The role of fibrillin in TGFB latency and integrin-mediated activation

Fibrillin is an essential component of the extracellular matrix of all mammalian elastic tissues such as blood vessels, lung, joints and skin. Fibrillin gives our tissues elasticity and is also essential for cell signalling, storing TGFB family growth factors within the matrix to provide a tissue store which is critical for normal development and tissue maintenance. When fibrillin is disrupted, as seen in Marfan syndrome and other diseases caused by fibrillin mutations, there is an increase in active TGFB which results in widespread tissue damage. This paradox is not currently understood but indicates that in the absence of fibrillin, TGFB can be more readily activated. TGFB is activated by integrin cell surface receptors which also bind to fibrillin at the cell surface. However, it is not understood what role fibrillin plays in the process of TGFB activation, therefore, we wish to understand the role of fibrillin in controlling the bioavailability and activation of TGFB.

To address this question, complexes of fibrillin with latent TGFB and integrins will be formed for structural and biochemical analysis. This project will use protein expression systems to purify specific protein complexes and then use electron microscopy techniques (CryoEM) to determine their 3-dimensional structures. These approaches will be supported by cell-based TGFB signalling assays. State-of-the-art imaging approaches will be used, including cryo-electron microscopy where following the recent "Resolution Revolution", atomic resolution structures from cryoEM data are now achievable, making previously intractable proteins such as extracellular matrix proteins accessible targets for structure determination. To aid in complex formation and structural analysis, this project will use single-domain antibody fragments ('nanobodies') which are especially useful tools in protein structural biology, facilitating studies of conformationally dynamic proteins. An in vitro yeast surface display platform will be used to pan for nanobodies against fibrillin to aid the structural, biochemical and cell biology studies.

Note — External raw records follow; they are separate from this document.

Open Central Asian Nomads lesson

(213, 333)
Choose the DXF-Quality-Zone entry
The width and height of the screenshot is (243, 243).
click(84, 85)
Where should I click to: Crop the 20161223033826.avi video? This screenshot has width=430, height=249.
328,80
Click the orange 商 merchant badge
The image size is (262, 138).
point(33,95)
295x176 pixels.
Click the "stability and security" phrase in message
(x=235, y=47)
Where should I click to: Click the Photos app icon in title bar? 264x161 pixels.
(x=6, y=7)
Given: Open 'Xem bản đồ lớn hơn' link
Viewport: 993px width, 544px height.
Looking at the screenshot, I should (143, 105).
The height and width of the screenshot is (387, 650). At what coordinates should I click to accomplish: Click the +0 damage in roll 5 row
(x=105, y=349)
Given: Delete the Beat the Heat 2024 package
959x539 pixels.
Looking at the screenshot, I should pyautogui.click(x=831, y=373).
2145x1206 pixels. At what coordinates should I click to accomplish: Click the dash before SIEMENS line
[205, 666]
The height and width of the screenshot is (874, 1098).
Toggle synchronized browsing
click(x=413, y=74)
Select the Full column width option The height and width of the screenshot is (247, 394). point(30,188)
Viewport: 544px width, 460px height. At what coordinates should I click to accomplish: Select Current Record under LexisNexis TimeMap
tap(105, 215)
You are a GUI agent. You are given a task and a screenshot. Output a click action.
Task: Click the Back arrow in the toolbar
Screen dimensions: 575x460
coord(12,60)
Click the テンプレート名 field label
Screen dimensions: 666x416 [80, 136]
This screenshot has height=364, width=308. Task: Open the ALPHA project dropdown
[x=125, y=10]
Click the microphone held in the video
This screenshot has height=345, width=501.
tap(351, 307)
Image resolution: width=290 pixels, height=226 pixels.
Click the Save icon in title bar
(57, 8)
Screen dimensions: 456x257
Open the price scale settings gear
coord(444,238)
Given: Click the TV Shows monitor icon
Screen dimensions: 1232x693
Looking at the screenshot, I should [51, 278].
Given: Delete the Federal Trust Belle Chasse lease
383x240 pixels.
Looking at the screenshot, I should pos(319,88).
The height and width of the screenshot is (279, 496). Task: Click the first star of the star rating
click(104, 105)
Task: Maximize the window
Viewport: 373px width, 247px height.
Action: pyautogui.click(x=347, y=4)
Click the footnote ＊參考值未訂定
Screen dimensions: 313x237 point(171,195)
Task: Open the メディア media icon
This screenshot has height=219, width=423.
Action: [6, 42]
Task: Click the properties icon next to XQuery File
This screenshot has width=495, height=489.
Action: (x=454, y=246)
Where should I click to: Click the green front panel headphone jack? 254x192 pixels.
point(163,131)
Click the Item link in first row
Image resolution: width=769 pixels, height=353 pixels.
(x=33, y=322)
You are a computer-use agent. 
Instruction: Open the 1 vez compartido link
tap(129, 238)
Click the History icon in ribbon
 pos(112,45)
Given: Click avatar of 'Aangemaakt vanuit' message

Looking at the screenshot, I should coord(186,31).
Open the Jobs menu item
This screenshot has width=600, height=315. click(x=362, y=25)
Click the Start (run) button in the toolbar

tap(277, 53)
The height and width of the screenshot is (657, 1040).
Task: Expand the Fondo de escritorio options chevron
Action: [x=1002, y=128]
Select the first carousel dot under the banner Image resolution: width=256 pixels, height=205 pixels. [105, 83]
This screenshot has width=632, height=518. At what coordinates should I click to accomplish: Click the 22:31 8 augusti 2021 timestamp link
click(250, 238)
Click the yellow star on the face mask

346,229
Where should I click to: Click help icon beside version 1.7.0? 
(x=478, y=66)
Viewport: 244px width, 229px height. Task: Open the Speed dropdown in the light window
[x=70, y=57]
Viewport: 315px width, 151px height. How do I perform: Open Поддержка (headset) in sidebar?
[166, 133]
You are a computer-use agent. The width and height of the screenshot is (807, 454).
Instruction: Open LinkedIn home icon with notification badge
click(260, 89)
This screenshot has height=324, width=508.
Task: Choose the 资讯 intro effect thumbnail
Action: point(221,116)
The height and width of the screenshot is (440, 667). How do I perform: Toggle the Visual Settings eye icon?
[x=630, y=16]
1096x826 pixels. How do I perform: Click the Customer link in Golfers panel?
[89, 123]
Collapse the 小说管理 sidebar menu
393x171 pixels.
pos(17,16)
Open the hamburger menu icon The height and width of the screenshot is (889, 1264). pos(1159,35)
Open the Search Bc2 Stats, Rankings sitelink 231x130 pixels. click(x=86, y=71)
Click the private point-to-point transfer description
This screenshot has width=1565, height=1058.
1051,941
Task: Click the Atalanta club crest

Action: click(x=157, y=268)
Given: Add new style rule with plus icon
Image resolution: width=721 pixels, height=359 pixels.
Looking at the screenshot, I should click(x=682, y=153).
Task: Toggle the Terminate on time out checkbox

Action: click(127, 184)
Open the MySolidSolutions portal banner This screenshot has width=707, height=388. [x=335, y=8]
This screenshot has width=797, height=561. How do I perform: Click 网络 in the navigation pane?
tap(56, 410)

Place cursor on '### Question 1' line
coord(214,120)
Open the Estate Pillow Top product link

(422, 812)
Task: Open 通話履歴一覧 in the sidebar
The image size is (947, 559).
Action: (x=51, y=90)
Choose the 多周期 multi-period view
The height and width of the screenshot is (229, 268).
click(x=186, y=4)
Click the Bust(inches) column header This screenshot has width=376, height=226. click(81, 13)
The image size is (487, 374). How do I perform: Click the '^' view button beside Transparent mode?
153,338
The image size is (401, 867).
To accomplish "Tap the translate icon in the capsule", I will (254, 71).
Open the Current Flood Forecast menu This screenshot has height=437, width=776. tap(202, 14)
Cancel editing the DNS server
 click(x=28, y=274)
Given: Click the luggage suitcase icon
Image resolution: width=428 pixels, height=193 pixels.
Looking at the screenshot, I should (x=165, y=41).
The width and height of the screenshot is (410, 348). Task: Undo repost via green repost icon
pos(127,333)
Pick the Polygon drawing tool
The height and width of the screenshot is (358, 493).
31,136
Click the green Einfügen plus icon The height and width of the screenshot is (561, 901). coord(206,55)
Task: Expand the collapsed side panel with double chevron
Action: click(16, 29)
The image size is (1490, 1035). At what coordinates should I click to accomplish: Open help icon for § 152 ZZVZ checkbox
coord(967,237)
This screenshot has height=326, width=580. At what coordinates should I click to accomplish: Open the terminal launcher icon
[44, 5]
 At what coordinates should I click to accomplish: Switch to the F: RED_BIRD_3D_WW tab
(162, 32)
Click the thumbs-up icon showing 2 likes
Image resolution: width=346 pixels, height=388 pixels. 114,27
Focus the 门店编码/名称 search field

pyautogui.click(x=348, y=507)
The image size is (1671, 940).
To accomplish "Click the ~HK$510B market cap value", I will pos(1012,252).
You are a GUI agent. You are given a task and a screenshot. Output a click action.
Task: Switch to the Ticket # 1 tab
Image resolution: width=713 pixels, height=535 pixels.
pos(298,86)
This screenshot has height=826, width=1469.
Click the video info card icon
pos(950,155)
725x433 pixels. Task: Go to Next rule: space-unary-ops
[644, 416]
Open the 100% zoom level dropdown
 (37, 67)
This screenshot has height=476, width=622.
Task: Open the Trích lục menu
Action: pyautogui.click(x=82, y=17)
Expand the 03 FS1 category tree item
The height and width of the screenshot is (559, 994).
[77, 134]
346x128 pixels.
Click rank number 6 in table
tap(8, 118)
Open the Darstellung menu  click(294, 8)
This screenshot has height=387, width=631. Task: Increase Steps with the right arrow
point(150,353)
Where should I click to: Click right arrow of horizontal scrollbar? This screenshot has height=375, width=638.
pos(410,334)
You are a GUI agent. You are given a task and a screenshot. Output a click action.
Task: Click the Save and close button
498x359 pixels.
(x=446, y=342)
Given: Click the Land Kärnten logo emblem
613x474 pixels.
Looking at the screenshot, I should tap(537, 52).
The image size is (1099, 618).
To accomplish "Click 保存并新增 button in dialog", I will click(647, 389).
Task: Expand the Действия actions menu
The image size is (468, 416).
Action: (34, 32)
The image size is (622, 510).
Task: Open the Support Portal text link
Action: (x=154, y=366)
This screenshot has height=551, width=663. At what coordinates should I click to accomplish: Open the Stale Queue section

This project will determine whether integrin-TGFB binding is enhanced or inhibited when latent TGFB is bound to fibrillin using binding assays and cryoEM. Analysis of these structures will provide insight into the role of fibrillin in the storage and activation of TGFB. Expression systems to purify latent TGFB, fibrillin and the extracellular domain of integrin aVB6 are already available in the lab for these studies. These interaction analyses will be complemented by signalling assays using a nano-Luciferase reporter assay for TGFB signalling which is also available within the lab for this project.